When not working in the yard or cleaning my home office during the short break that I have before fall semester classes start, I have been reading four years of a journal that I kept between 1980 and 1984.

My entries initially focused on the poetry that I was writing for some of my classes. At that time, I focused on ideas more than sensory perceptions in my poems. I was also fixated on line length in my poems and altered my language to fit the length of the line, not recognizing that my foremost aim should be clarity. One of my teachers, a visiting poet with whom I took a short tutorial during my last semester of college, recommended that I become conscious of an audience when I write. That awareness would have made my writing more accessible and would have allowed me to worry less about form. Making the transition at that time was difficult to achieve. My entries sometimes reflected my anger at my teachers and classmates for not recognizing what I was attempting to achieve in my poems.

After I finally finished my undergraduate degree, I started to record my job search efforts. Although Wichita, where I was living at the time, had a bus system, it wasn’t convenient or readily accessible. My job efforts were hampered by not having a vehicle. It would have been so much easier finding even a temporary job if I had had access to a car. I probably wouldn’t have lived in the city if I had had a choice. The noise from barking dogs and neighbors in the same apartment building often made sleeping difficult.

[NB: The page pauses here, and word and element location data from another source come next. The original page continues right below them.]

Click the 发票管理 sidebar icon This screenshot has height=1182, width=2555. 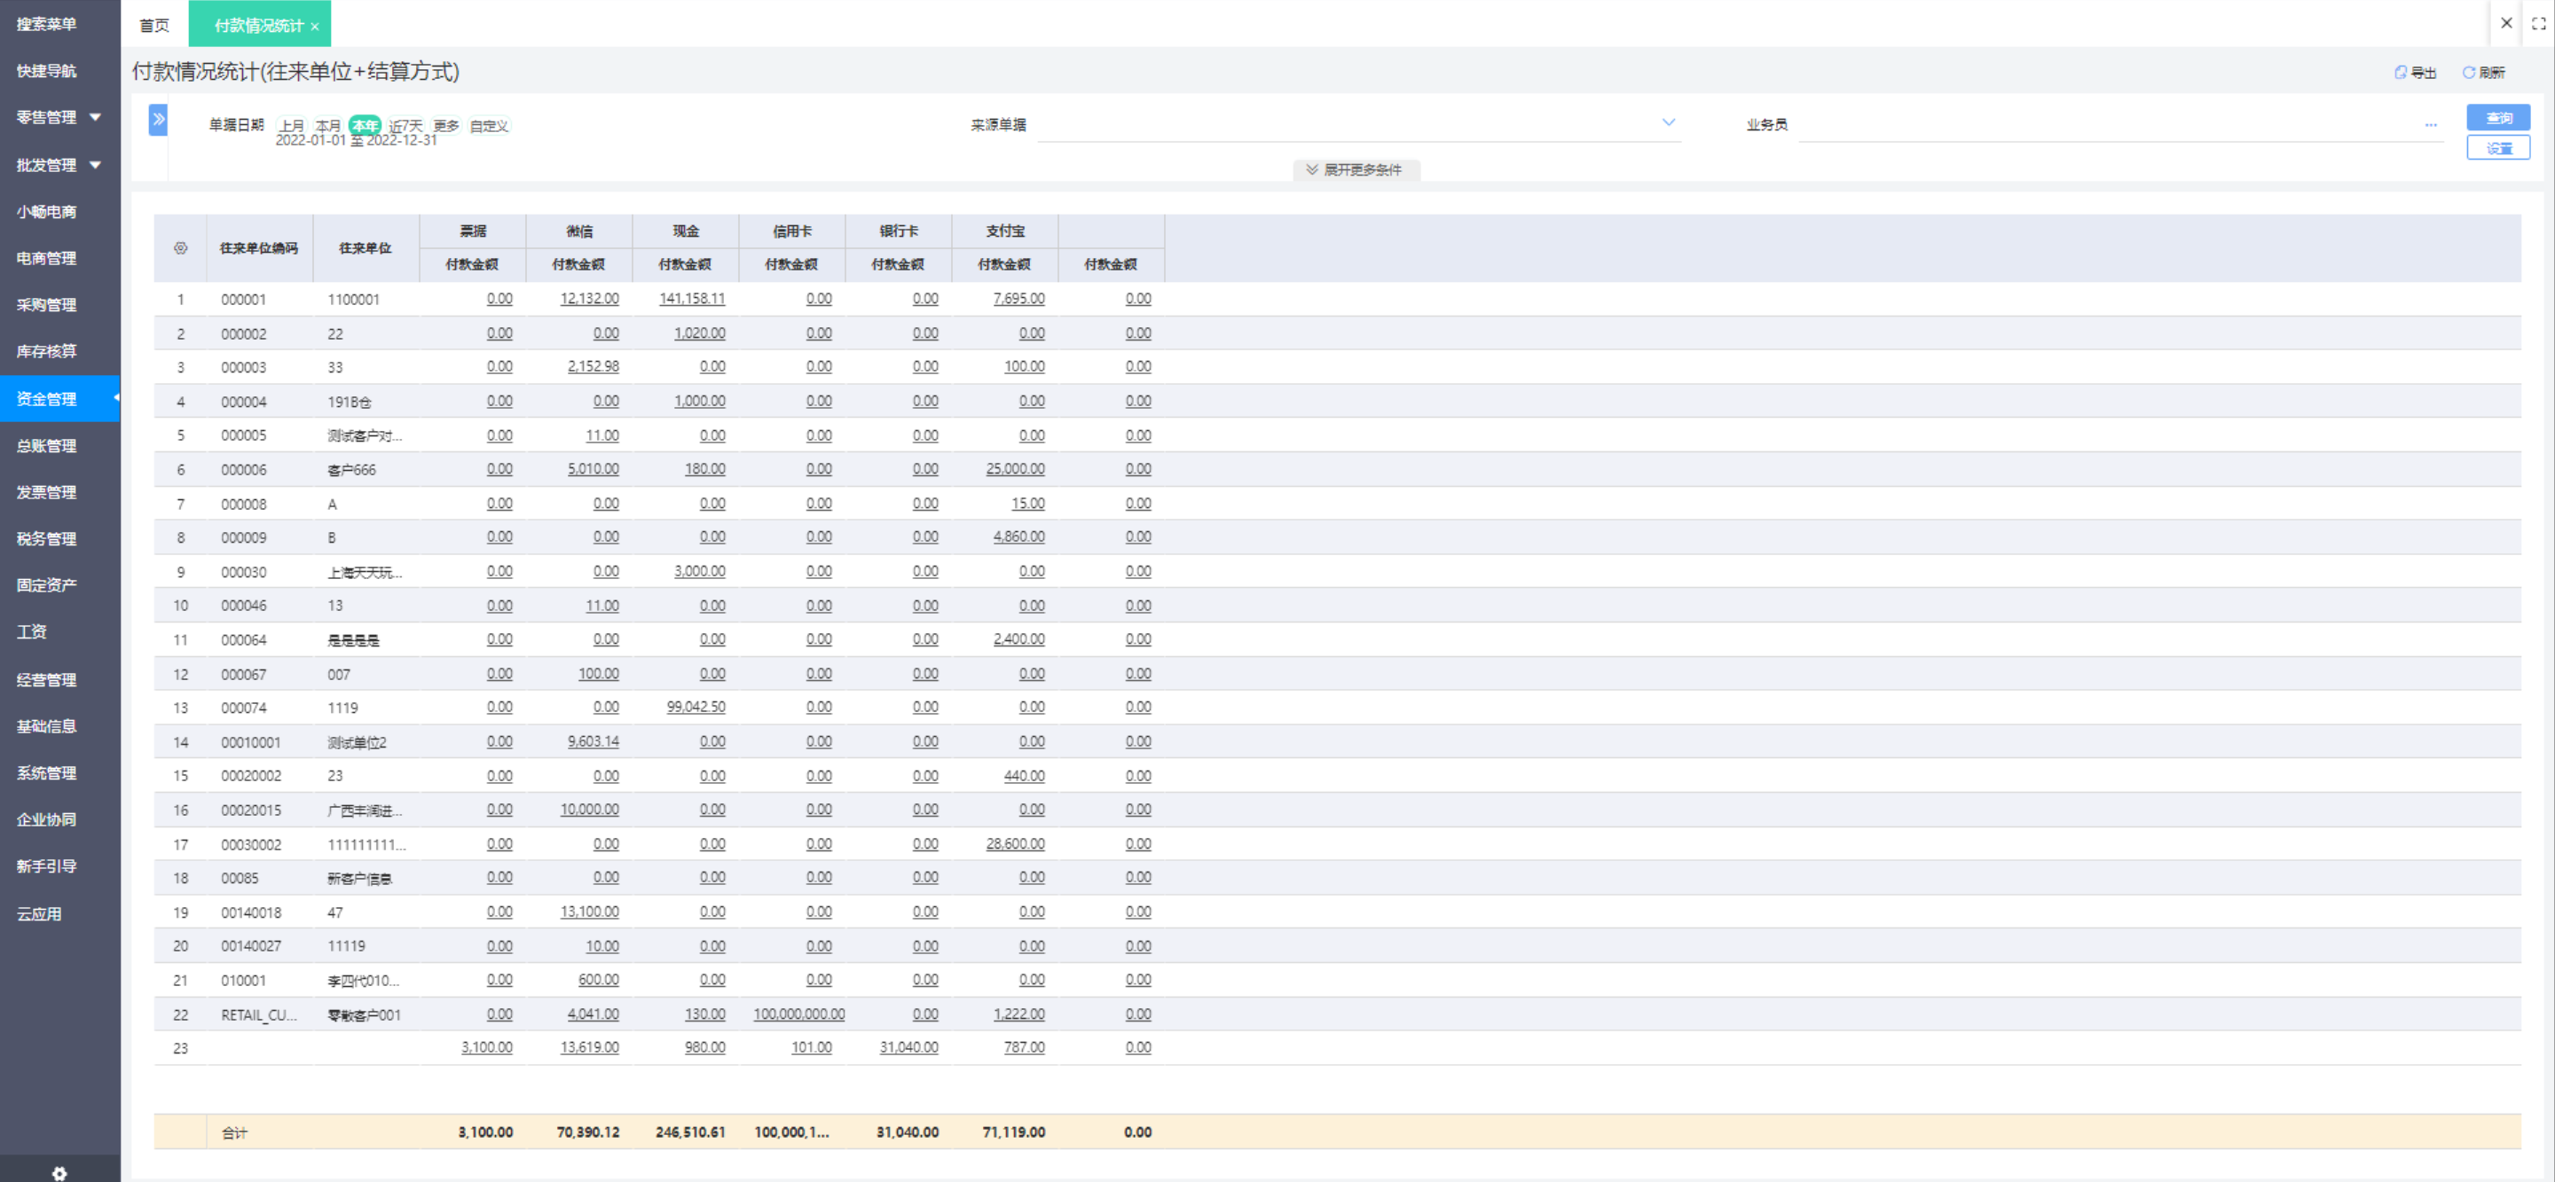(45, 491)
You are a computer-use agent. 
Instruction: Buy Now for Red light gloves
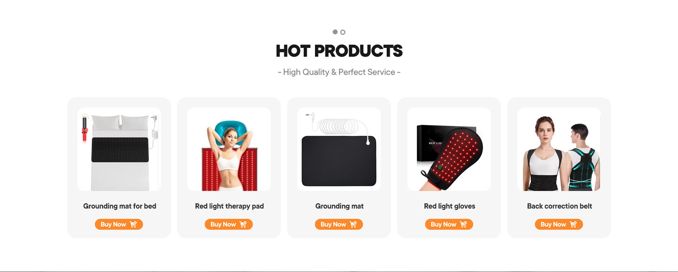click(x=449, y=224)

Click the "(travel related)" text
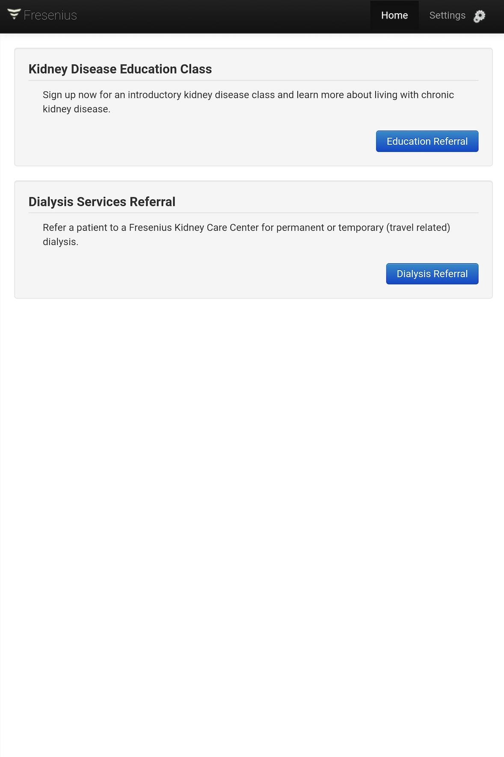(418, 228)
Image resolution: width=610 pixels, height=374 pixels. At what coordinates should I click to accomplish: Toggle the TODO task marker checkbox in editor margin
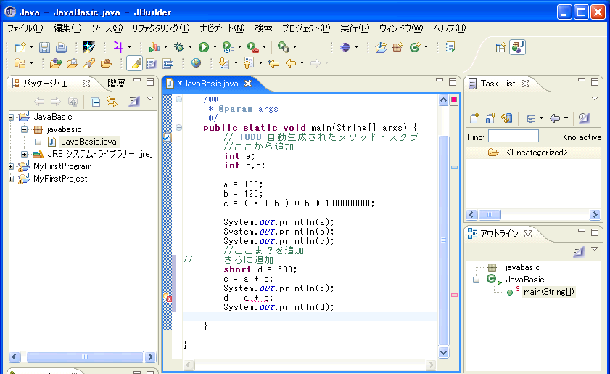167,137

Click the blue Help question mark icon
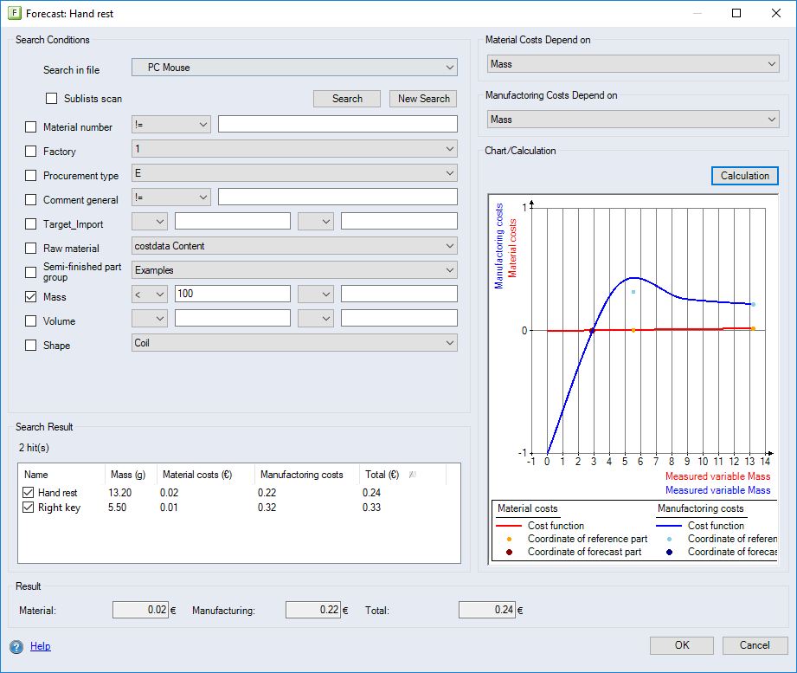(16, 646)
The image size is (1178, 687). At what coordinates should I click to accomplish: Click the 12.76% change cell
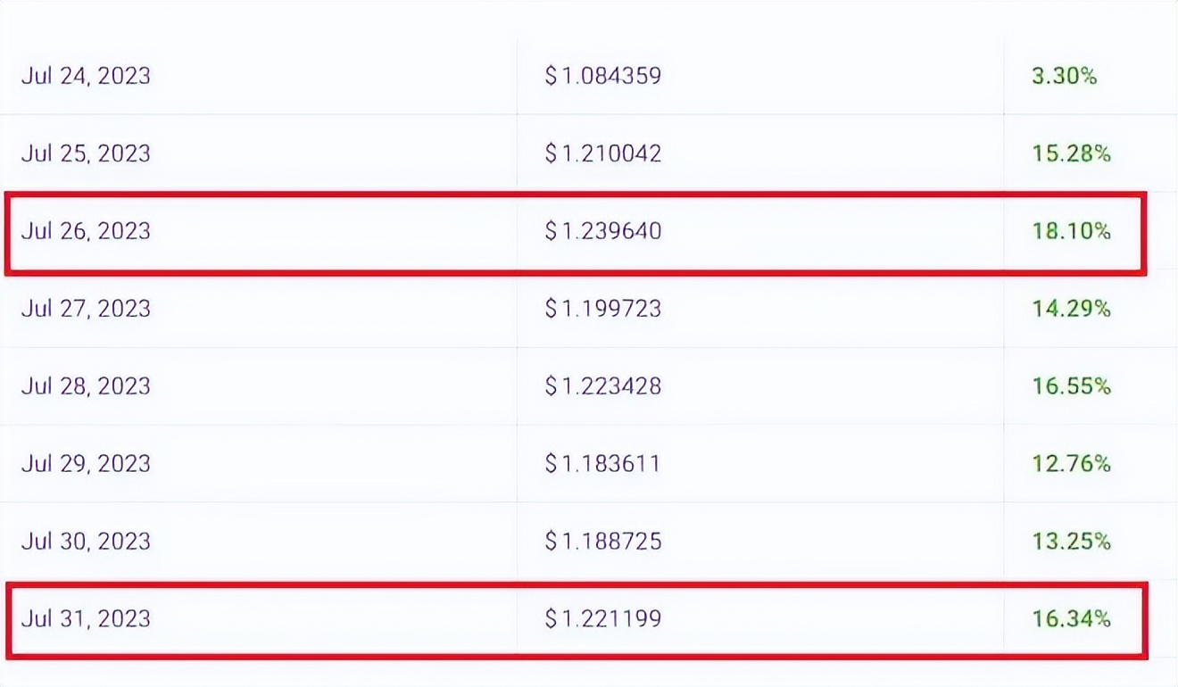click(x=1071, y=464)
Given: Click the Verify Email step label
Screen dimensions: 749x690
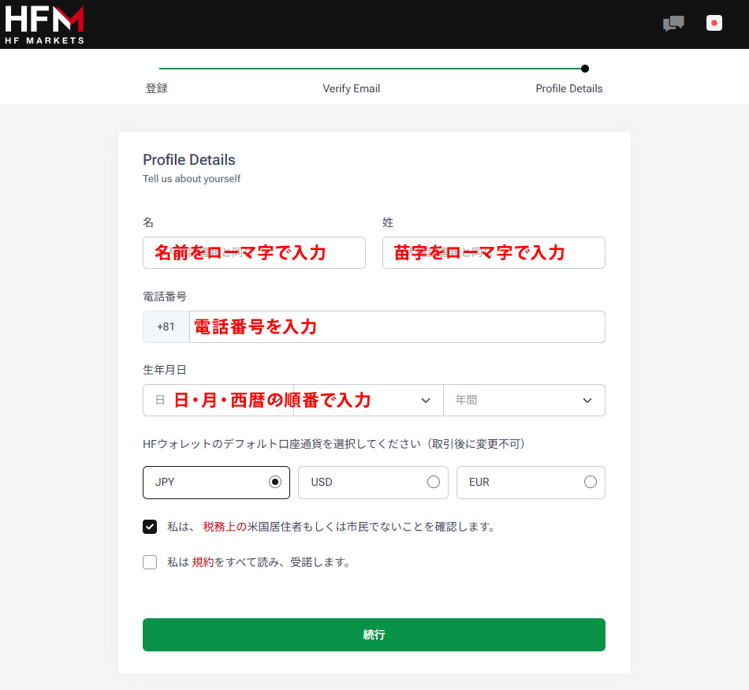Looking at the screenshot, I should tap(352, 88).
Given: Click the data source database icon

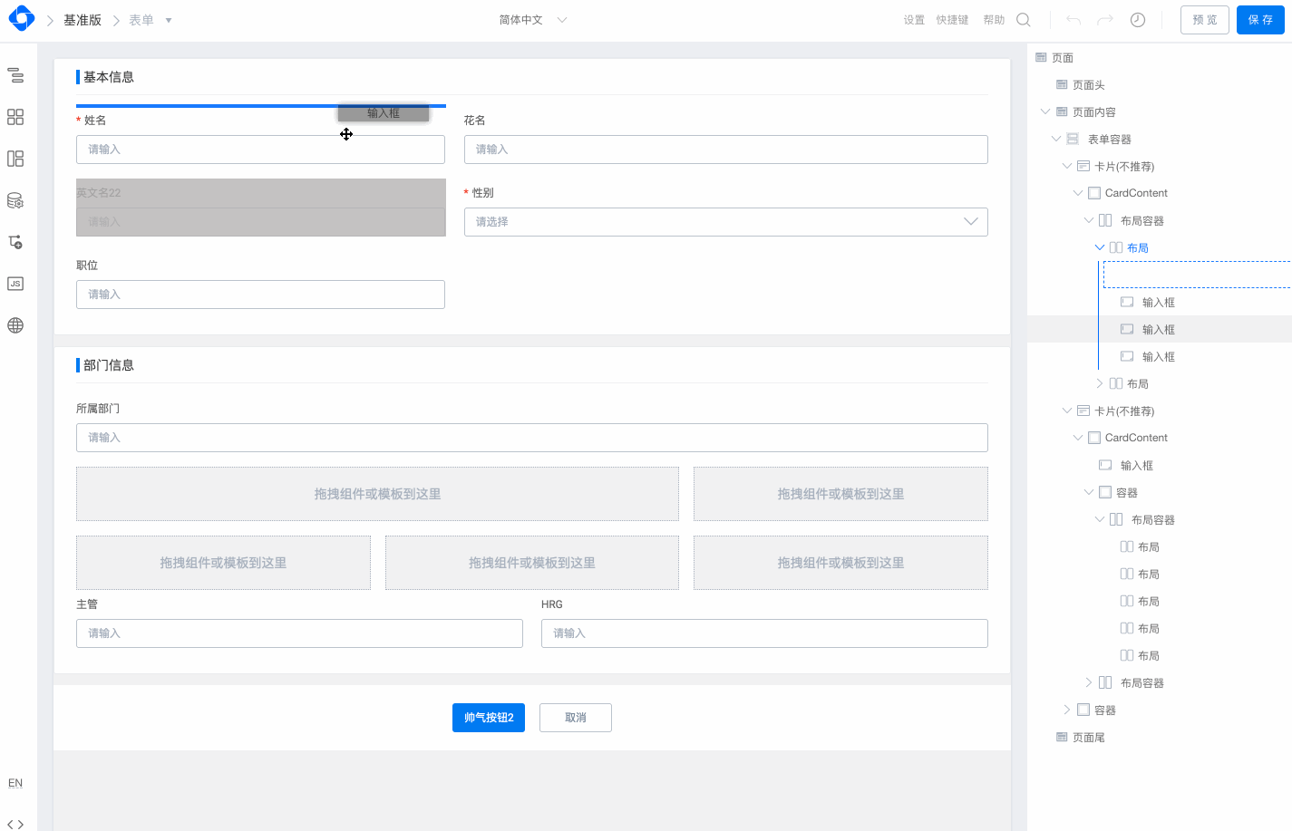Looking at the screenshot, I should (15, 200).
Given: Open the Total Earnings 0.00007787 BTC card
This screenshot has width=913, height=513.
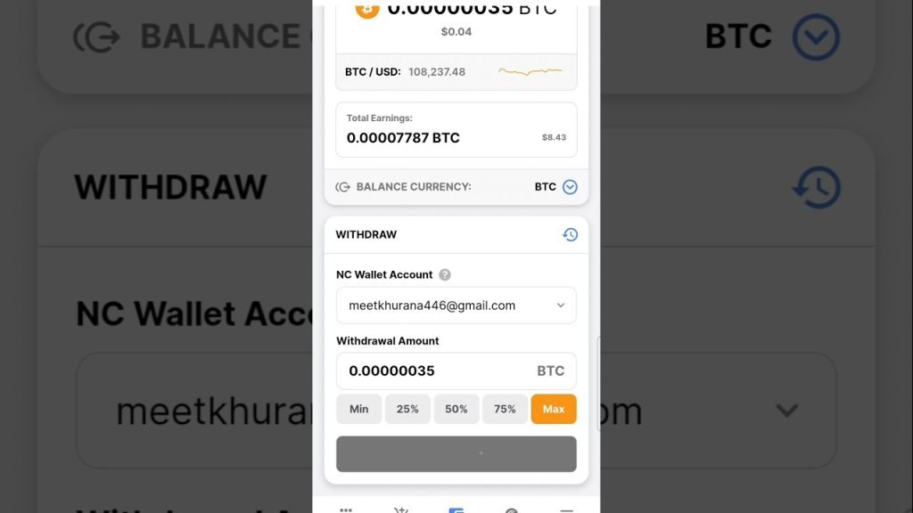Looking at the screenshot, I should (x=457, y=130).
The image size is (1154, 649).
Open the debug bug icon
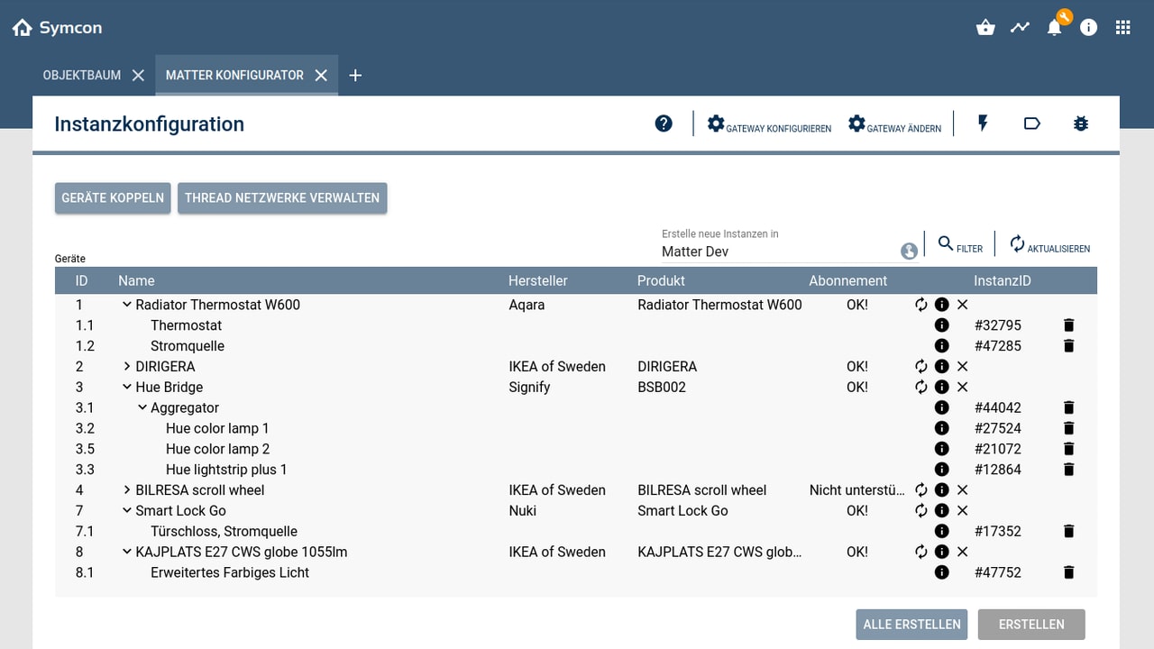pos(1081,123)
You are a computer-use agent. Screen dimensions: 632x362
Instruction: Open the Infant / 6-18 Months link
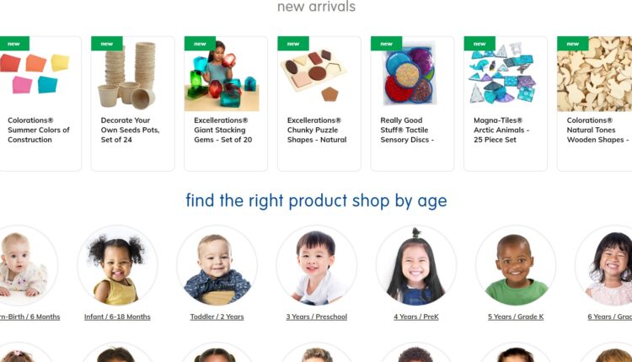point(117,317)
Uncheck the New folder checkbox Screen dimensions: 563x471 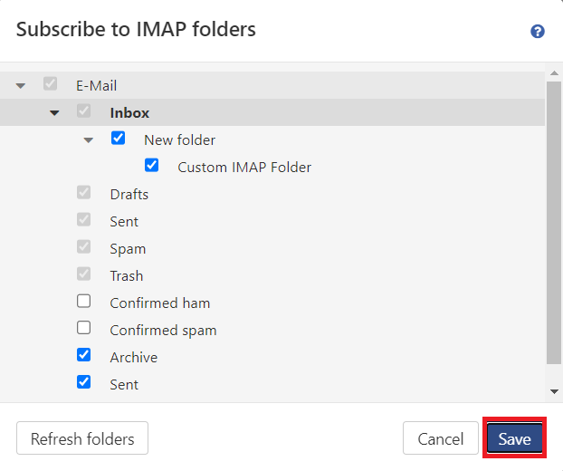point(118,139)
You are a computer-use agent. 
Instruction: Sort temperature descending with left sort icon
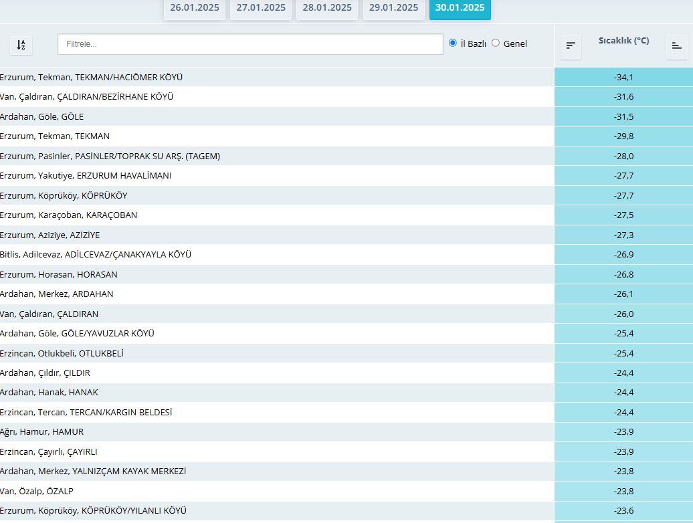pos(571,45)
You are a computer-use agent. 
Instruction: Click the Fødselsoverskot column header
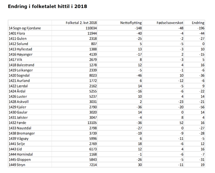click(170, 23)
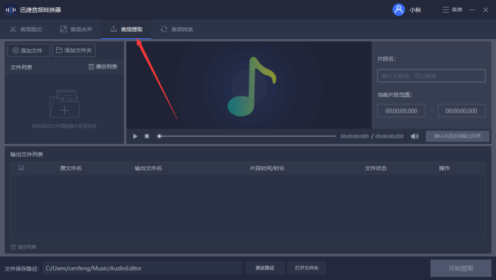The image size is (496, 280).
Task: Click the play button in the player
Action: (x=135, y=136)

There was a marked difference in the entries I was writing during my job search. My entries became much more descriptive as I recorded my employment search and my observations. Not having any family nearby and having very few friends, I often wrote much more in my journal during holidays, often recording things that I had done when I was much younger.

Later, these entries described my move to Connecticut, where I temporarily lived with my sister before I moved to Hartford and earned a living of sorts by proofreading and substitute teaching. Several of the last four or five blue books described my relations with a woman I had met at work.

Overall, while sometimes painful to read, these blue books record how I apprenticed myself to language. I had written plenty of essays in college. Even so, it took this regular habit of writing for myself before I became comfortable with my writing voice. In retrospect, it wasn’t important what I wrote; it was more important that I gained practice in using language.